Le fardeau de nombreuses affections courantes — telles que les infections cutanées récurrentes, l’anémie chronique ou les troubles métaboliques à début précoce — reste mal compris au niveau moléculaire parce qu’elles sont généralement prises en charge en soins primaires et sont donc sous‑représentées dans les cohortes de recherche qui reposent sur les diagnostics hospitaliers. Cette lacune a limité la capacité de traduire les connaissances génétiques en stratégies préventives ou thérapeutiques pour la majorité des patients qui ne nécessitent jamais d’hospitalisation. La Biobanque estonienne (EstBB), avec son lien national aux dossiers ambulatoires, pharmaceutiques et de laboratoire, a offert une opportunité unique d’interroger l’architecture génétique de ces phénotypes peu étudiés à l’échelle de la population.

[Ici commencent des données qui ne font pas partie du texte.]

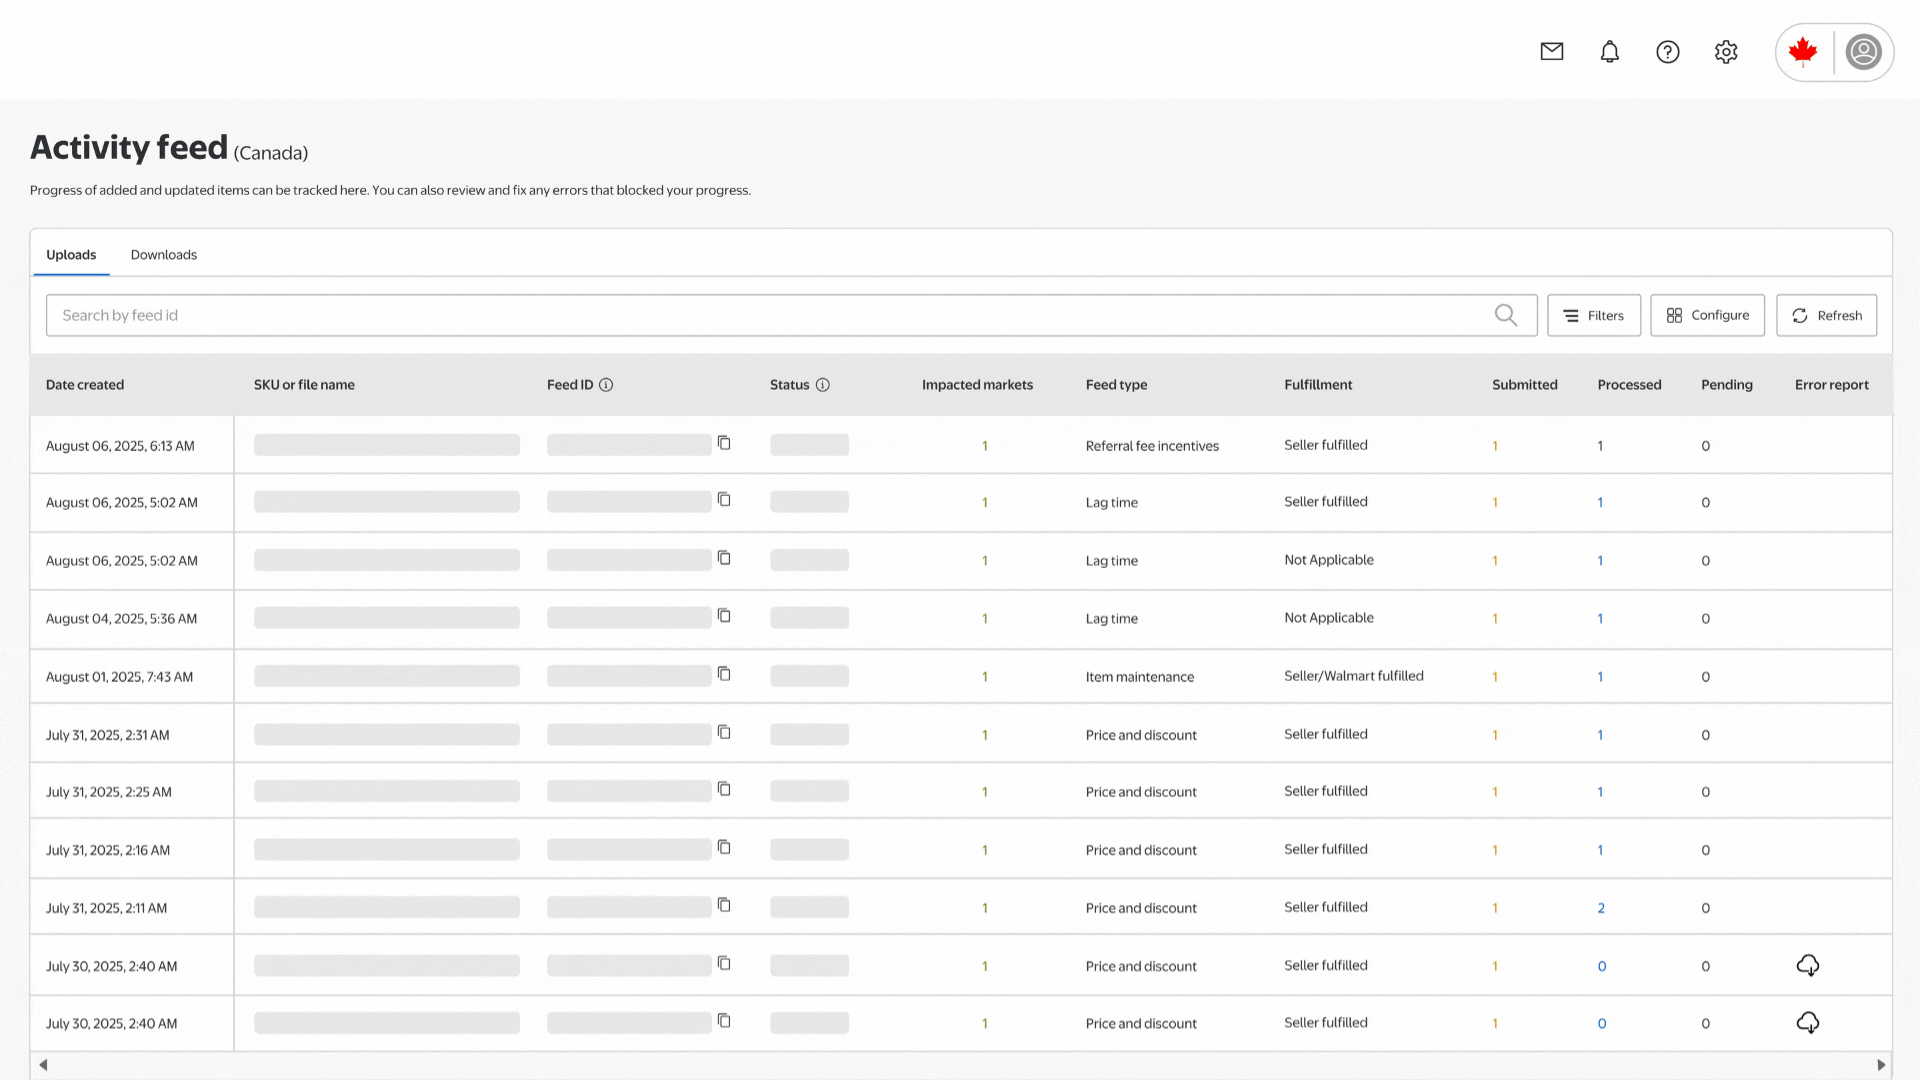Click the Canada maple leaf market selector
The image size is (1920, 1080).
coord(1803,52)
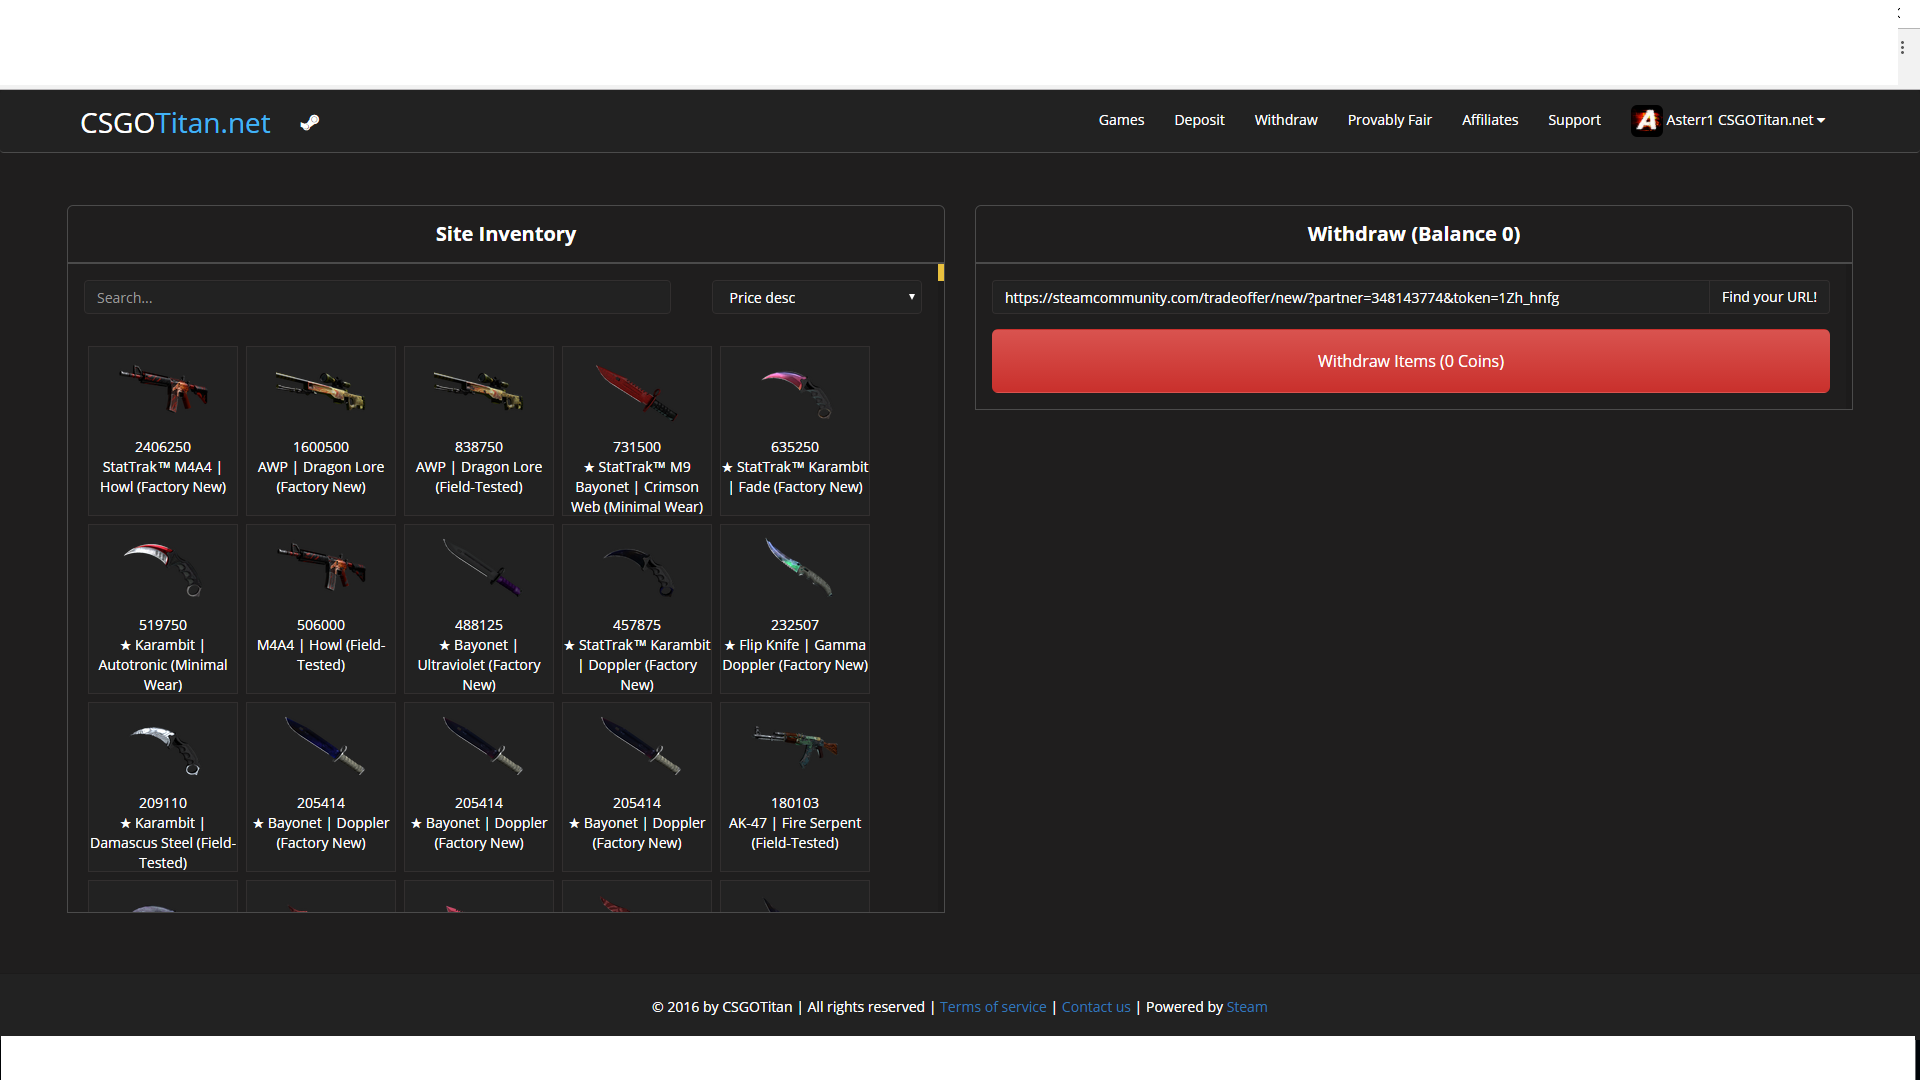The image size is (1920, 1080).
Task: Select the AWP Dragon Lore Factory New item
Action: (321, 430)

Les investigateurs ont mené une étude d’association à l’échelle du phénotome (PheWAS) chez 206 159 participants adultes de l’EstBB, en exploitant des données de génotype imputées couvrant 18,8 millions de polymorphismes mononucléotidiques (SNP) et de variantes insertion‑déletion. Le parcours de santé de chaque participant a été cartographié sur 5 491 codes ICD‑10, englobant les diagnostics hospitaliers et ambulatoires, les événements récurrents et les informations d’âge d’apparition. La signification à l’échelle du génome a été fixée au seuil conventionnel P < 5 × 10⁻⁸, et des techniques de fine‑mapping ont été appliquées pour affiner
Résumé IA: Ce résumé a été généré par IA à partir de contenu public. Consultez toujours la publication originale et un professionnel.